O Programa Compasso será um dos estudos de caso apresentados durante o encontro internacional Educação 360, promovido pelos jornais O GLOBO e “Extra” nos dias 11 e 12 de setembro, em parceria com Sesc e prefeitura do Rio e apoio da TV Globo e do Canal Futura. Além disso, a inclusão de novas competências, como as socioemocionais, na rotina escolar será tema de uma mesa de debate do evento. Mediado pelo jornalista Antônio Gois, colunista do GLOBO, o debate reunirá o professor da Faculdade de Educação da Unicamp e doutor em Psicologia Experimental Luiz Carlos Freitas e o diretor de articulação e inovação do Instituto Ayrton Senna, Mozart Neves Ramos, que é um grande entusiasta do assunto.
— O Brasil despertou agora para a questão, mas as demandas estão vindo tanto de escolas públicas quanto particulares. Até porque, o mundo atual exige dos jovens habilidades que vão além das cognitivas, como resiliência, criatividade, responsabilidade — afirma Mozart Ramos. — Não basta mais aquele aluno que é brilhante, mas não sabe trabalhar em conjunto.

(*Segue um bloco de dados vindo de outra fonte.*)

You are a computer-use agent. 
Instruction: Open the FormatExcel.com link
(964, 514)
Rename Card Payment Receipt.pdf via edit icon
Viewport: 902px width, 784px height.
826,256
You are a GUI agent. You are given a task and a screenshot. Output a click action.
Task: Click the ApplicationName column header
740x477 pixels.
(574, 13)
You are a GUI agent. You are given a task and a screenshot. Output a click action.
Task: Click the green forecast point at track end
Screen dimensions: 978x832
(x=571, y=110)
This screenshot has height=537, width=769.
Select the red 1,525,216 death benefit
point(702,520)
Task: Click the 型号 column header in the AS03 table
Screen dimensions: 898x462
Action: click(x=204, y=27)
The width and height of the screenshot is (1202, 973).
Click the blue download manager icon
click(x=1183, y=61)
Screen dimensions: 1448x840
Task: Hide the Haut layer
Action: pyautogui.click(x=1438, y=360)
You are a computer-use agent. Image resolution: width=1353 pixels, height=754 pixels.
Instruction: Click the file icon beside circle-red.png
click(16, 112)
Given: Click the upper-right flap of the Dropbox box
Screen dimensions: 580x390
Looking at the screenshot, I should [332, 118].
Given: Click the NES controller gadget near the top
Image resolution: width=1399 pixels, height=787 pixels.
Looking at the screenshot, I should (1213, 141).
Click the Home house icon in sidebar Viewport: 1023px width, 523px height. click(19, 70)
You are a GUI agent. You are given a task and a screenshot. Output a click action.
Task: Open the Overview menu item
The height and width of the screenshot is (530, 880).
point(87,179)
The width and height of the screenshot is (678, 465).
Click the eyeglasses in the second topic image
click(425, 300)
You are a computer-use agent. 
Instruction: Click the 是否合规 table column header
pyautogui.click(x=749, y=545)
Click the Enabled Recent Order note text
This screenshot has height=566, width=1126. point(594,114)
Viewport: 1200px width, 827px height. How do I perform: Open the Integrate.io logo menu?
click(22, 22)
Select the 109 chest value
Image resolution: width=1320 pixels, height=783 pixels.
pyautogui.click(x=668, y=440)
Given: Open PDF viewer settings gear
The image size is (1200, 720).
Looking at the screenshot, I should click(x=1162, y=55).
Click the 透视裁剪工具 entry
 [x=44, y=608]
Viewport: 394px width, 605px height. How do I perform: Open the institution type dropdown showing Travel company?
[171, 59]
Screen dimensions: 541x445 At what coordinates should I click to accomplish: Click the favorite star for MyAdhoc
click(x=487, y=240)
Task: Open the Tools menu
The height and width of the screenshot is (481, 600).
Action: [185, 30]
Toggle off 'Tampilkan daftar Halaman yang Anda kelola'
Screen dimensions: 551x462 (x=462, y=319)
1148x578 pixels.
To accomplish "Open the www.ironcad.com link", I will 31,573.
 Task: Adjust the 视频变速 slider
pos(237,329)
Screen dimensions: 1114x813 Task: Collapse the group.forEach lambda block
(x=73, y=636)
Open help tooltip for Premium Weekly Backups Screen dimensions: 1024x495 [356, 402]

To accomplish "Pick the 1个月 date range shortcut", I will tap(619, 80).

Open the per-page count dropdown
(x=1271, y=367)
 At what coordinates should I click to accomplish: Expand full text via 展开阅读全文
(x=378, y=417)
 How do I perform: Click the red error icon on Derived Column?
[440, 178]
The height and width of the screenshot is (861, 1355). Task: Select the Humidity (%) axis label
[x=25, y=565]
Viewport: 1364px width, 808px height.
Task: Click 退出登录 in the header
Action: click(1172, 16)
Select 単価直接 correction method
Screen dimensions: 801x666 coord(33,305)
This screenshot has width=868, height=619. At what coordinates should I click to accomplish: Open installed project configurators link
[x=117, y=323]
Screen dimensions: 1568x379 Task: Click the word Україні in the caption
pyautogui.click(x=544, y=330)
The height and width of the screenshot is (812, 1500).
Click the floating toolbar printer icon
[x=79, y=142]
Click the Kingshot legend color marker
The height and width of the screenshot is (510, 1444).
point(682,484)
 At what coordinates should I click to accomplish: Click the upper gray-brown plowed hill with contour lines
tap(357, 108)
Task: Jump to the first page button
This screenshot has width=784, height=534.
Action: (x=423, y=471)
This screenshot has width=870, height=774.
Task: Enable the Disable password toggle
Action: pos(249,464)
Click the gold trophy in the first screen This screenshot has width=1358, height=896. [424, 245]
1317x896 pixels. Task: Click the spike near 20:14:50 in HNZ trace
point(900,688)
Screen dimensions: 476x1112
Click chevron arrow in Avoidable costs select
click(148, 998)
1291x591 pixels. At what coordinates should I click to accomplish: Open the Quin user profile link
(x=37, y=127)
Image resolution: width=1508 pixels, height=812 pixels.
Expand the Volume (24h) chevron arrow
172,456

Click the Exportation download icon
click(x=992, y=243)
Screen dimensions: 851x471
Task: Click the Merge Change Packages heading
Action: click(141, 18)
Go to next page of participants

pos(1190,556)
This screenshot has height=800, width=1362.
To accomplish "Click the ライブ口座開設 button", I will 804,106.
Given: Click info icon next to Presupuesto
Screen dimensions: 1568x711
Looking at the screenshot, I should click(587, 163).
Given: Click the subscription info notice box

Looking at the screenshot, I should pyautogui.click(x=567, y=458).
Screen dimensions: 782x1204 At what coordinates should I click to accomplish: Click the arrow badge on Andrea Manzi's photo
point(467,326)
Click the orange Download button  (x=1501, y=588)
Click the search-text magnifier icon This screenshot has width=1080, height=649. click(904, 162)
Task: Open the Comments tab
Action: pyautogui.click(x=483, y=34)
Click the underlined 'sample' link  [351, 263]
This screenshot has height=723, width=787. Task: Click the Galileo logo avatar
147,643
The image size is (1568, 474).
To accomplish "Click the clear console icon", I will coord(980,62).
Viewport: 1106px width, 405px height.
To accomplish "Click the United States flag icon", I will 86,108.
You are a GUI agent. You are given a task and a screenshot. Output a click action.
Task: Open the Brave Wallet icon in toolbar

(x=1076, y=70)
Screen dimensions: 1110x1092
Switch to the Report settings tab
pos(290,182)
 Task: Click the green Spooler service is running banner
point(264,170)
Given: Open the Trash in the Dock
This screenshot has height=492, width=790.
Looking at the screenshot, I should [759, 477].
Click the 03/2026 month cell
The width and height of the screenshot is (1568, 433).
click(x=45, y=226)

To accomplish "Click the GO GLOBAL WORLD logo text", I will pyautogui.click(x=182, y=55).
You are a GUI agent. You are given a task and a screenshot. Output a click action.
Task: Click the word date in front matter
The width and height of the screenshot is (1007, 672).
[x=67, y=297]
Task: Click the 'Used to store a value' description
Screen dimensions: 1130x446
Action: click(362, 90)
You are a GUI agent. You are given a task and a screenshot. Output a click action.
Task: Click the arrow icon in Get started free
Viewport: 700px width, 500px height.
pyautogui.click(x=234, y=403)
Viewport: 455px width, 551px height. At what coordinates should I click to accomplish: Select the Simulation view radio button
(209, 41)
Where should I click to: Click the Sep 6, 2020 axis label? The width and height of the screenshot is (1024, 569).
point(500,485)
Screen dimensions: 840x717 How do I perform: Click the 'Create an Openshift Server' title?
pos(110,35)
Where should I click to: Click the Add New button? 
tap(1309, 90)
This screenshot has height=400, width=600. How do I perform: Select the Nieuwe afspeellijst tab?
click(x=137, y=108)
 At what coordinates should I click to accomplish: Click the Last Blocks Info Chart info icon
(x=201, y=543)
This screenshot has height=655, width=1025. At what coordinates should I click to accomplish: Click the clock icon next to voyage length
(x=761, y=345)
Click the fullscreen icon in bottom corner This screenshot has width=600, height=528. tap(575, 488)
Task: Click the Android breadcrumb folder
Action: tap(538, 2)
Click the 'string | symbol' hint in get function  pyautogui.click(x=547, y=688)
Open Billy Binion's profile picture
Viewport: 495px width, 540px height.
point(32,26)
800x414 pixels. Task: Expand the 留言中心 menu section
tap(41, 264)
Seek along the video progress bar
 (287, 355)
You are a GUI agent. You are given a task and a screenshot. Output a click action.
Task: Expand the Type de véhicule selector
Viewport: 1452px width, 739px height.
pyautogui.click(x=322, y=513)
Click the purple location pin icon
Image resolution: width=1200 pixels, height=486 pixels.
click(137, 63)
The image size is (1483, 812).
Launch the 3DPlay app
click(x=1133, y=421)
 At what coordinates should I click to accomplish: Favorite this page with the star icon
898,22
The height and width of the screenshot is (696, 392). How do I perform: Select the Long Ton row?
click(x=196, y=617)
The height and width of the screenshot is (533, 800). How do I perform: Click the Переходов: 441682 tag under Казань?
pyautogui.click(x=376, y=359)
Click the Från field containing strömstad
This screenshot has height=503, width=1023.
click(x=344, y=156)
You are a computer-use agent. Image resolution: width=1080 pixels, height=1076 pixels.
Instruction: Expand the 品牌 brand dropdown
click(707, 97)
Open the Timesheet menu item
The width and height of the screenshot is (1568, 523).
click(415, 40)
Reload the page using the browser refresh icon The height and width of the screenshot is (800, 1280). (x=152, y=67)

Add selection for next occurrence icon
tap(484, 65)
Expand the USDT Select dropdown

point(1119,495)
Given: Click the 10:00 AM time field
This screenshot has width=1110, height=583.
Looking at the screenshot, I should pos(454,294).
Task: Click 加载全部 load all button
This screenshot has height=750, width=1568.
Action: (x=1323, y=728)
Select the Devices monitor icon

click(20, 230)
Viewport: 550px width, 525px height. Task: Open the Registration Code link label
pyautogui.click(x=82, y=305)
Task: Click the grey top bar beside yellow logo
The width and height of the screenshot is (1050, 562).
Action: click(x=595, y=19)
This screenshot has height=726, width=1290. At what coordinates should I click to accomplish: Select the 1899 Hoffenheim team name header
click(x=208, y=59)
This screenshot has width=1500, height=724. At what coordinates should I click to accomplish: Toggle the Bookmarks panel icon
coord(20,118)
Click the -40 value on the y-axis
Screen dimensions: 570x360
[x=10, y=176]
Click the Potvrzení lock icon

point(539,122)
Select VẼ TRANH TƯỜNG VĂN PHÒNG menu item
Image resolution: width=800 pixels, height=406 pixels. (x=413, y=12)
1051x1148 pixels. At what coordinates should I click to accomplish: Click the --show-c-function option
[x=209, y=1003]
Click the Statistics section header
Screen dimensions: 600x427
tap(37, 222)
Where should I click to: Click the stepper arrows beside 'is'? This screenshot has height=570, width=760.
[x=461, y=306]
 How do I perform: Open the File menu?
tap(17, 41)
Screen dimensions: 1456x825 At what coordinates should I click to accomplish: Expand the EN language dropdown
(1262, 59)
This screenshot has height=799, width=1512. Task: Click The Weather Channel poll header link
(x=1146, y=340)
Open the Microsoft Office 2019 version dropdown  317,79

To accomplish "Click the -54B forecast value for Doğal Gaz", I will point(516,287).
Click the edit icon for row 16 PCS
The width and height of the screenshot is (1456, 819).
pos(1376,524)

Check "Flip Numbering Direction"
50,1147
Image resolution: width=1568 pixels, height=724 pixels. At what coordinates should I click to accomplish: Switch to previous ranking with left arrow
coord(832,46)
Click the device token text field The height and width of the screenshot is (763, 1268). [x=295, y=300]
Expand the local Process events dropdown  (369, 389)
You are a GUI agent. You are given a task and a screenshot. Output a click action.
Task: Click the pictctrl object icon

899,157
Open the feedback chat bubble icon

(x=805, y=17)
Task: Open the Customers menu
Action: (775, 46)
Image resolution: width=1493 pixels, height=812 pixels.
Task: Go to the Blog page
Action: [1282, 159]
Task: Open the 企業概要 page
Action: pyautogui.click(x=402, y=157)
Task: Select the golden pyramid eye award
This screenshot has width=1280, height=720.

É preciso ter capacidade de formar redes de conexões. As informações estão cada vez mais dinâmicas, e não há mais espaço para aquele sujeito que quer trabalhar isolado.
QUEDA NA INDISCIPLINA
Para trabalhar essas aptidões, o material do Programa Compasso inclui, por exemplo, fantoches dos personagens Tatu e Mico, que representam dois extremos: a timidez e o exibicionismo. Por meio deles, os professores mostram como é importante o equilíbrio entre ambos. A atividade, aliás, faz o maior sucesso entre 260 alunos da Escola Estadual Professor Alvino Bittencourt, na Chácara Califórnia, Zona Leste de São Paulo.
FOCO E DISCIPLINA. Em atividade na Escola Estadual Professor Alvino Bittencourt, em São Paulo, alunos simulam binóculos com as mãos para lembrar a importância de prestar atenção no conteúdo – Fernando Donasci / Agência O Globo
— O Tatu vive se escondendo embaixo da terra, e o Mico adora aparecer. Mostramos aos alunos o que esses comportamentos extremados proporcionam, para que possam enxergar quais os impactos de suas atitudes — conta o diretor da escola, Denys Munhoz.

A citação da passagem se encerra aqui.